Pixel coordinate grounding data:
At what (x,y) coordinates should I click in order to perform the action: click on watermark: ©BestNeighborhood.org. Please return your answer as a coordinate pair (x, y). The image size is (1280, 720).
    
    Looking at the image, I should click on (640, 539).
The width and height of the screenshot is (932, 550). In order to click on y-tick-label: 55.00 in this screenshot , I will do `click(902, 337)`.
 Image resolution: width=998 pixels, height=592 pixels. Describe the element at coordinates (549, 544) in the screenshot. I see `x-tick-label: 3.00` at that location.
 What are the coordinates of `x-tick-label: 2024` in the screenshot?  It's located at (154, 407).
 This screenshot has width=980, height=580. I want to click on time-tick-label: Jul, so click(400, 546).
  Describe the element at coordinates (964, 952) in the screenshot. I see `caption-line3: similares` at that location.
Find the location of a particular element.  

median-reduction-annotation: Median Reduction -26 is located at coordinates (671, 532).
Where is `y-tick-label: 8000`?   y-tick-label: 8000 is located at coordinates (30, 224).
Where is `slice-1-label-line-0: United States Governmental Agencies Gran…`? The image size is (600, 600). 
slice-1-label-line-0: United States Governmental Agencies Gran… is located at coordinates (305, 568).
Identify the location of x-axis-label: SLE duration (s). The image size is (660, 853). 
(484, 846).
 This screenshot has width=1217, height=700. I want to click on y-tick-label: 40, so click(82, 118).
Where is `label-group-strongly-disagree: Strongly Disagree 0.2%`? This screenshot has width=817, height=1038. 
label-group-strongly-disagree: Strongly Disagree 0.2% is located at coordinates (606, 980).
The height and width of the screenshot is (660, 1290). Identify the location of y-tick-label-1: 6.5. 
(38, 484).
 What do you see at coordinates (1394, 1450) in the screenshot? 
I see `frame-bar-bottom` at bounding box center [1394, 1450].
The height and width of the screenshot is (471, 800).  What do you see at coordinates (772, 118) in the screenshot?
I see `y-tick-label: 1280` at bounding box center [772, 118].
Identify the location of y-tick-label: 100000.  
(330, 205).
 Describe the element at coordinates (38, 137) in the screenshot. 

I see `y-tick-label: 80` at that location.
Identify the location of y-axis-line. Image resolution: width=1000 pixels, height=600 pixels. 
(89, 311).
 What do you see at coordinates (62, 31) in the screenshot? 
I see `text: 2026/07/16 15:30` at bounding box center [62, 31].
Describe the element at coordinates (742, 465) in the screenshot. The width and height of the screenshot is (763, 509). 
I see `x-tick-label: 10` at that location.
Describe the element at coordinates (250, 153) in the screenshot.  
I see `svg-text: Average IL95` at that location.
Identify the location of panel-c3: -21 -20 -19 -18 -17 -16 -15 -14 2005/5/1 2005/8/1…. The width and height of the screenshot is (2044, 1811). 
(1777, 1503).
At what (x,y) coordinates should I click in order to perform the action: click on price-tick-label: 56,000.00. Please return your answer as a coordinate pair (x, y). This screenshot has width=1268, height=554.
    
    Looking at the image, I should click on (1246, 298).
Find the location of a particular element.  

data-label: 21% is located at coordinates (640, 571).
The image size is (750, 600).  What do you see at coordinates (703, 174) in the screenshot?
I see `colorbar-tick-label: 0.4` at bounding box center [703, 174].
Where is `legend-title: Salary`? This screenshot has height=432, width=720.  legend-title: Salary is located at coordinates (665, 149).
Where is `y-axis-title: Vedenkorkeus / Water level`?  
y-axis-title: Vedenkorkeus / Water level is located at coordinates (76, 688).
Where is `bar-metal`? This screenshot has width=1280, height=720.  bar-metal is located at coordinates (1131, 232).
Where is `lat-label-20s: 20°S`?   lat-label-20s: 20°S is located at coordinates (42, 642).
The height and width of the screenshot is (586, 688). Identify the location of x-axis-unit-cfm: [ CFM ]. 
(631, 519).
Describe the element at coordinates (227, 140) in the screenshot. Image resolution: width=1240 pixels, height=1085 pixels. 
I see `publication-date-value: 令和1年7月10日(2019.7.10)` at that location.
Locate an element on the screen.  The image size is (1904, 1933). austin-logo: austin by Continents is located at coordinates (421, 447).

▶ Job item: Starting at the first line of the items and ending after the line that contains "Looking at the image, I should click on (640, 539).", swap "coordinate pair" for "point" and reproduce those lines with nothing else changed.

▶ Result of the task:
At what (x,y) coordinates should I click in order to perform the action: click on watermark: ©BestNeighborhood.org. Please return your answer as a point (x, y). The image size is (1280, 720).
    
    Looking at the image, I should click on (640, 539).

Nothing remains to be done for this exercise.